Spécialement conçues et soutenues par la Fondation Cartier pour l’art contemporain, « Terre Natale » et « Ailleurs commence ici » emmènent le visiteur aux quatre coins du globe. Non pour le simple plaisir des yeux, même si la dimension esthétique des installations contribue à leur valeur. L’intérêt réside essentiellement dans le message véhiculé par les paroles de ces hommes et femmes, enracinés dans leur terre, leur culture, mais pour combien de temps encore? Mondialisation oblige…
« Ecoutons ces gens, qu’ils soient Chipaya [ouest de la Bolivie], Yanomami [nord du Brésil et sud-est Venezuela], Afar [nord-est de l’Ethiopie, sud de l’Erythrée, nord de Djibouti], écoutons ces gens, et donnons-leur un peu la parole afin qu’on puisse les entendre s’exprimer dans leur langue, avec leur façon de parler, leur expression du visage », exhorte Raymond Depardon.
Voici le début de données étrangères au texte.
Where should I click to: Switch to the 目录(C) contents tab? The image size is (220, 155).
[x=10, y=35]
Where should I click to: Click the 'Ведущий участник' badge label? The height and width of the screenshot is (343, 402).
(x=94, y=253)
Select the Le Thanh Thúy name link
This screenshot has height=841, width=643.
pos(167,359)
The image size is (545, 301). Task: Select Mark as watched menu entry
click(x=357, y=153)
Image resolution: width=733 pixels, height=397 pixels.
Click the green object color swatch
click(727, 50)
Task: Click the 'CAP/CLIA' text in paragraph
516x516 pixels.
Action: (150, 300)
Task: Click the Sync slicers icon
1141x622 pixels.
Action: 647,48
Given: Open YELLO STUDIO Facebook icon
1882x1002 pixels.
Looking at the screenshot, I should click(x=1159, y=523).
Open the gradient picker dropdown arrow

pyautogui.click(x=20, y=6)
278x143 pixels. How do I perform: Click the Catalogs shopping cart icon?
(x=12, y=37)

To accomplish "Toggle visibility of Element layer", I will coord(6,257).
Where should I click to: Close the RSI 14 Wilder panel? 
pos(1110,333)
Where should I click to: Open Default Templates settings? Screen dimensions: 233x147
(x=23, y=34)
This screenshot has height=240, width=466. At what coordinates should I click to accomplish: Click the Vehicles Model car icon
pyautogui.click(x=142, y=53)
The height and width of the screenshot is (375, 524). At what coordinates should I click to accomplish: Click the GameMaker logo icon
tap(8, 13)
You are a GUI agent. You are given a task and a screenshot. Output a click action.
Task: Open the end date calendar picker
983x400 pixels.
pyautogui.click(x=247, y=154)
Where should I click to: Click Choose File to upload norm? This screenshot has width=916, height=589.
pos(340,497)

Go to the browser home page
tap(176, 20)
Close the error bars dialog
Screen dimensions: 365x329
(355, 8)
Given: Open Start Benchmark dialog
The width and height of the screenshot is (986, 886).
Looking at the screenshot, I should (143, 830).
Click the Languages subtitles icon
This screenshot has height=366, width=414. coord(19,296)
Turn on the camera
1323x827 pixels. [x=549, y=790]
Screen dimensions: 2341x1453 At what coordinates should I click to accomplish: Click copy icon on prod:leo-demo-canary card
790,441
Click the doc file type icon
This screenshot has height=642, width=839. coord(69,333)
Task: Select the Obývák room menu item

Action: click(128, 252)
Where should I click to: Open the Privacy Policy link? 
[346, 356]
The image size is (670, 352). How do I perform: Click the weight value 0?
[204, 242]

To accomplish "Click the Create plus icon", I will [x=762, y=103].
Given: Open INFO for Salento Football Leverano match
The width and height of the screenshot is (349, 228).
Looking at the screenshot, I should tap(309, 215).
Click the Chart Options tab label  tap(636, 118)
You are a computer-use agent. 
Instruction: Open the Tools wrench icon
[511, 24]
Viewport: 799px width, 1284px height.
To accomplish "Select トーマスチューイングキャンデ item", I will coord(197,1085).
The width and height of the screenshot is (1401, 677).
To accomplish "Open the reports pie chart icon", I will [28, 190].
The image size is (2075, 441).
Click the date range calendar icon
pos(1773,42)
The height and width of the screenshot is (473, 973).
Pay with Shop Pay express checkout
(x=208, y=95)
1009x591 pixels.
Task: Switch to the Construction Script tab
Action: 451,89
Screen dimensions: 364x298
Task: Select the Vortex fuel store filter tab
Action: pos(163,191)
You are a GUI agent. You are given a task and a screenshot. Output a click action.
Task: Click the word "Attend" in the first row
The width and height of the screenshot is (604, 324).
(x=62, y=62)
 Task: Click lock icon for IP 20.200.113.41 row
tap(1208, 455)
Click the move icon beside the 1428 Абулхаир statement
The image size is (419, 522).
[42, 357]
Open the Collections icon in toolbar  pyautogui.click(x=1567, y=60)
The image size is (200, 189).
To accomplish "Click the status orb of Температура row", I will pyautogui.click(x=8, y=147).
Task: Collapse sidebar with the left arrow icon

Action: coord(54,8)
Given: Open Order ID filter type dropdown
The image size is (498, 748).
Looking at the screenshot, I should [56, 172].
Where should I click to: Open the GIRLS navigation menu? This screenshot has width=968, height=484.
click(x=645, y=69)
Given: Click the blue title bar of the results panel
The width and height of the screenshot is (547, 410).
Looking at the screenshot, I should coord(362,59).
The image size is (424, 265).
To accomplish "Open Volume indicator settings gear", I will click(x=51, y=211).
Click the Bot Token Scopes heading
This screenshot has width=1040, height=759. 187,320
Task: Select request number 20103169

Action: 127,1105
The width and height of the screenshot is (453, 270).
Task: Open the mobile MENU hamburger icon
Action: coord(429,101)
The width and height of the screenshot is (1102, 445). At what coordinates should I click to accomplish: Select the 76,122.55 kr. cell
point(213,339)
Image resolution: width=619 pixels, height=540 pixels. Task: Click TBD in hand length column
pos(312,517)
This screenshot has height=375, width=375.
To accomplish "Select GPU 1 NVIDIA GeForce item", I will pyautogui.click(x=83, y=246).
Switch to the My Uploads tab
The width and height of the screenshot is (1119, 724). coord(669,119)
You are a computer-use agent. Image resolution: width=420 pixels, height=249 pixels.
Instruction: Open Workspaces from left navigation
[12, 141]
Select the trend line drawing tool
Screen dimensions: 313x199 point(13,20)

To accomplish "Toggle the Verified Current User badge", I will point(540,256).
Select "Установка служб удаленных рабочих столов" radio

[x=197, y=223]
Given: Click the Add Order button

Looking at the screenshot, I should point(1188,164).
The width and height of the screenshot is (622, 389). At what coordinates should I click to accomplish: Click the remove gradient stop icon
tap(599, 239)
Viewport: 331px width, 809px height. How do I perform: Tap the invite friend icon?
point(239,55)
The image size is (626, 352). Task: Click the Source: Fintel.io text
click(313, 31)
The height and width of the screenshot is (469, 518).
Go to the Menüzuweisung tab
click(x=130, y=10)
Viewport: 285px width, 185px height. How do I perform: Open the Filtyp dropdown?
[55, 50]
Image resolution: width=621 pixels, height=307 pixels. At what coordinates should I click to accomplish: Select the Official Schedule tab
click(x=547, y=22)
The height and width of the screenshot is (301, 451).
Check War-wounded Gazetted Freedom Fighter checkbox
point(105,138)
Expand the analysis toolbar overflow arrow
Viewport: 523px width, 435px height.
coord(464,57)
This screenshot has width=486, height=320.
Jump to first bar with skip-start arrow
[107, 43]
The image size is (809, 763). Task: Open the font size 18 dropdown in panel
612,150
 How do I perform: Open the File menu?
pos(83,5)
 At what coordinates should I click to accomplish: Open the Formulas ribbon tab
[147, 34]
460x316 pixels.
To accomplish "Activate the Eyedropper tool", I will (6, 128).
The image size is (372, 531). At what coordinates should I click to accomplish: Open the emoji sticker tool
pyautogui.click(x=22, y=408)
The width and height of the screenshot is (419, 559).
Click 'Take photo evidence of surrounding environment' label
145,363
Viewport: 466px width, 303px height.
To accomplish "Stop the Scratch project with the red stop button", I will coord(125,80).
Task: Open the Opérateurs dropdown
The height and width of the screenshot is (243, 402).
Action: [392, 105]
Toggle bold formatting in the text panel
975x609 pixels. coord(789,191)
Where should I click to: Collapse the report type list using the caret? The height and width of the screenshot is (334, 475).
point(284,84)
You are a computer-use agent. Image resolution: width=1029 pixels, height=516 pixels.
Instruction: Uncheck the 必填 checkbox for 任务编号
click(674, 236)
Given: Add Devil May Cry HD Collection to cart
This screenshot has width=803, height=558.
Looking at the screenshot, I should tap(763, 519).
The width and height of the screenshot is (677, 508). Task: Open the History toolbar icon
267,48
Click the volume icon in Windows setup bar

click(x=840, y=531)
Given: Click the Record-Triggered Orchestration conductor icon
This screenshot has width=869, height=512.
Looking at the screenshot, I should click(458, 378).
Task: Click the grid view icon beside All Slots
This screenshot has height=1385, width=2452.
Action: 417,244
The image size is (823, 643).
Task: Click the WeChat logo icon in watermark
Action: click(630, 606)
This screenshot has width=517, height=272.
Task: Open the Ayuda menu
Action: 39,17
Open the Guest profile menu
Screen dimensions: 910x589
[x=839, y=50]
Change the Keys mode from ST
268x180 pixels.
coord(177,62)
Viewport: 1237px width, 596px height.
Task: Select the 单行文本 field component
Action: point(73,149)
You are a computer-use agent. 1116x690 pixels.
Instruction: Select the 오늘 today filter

Gros plans sur ces visages burinés par le soleil, ces tribus qui vivent à l’état naturel, mais aussi ces bretons de l’Ile du Sein ou ce paysan occitan parlant le patois. R. Depardon s’est rendu, accompagné de Claudine Nougaret pour la prise de son, au Chili, en Ethiopie, en Bolivie, en France et au Brésil pour rencontrer ceux qui vivent en marge de la modernité. Pour leur offrir du respect et un droit de parole, que leur nient les politiques.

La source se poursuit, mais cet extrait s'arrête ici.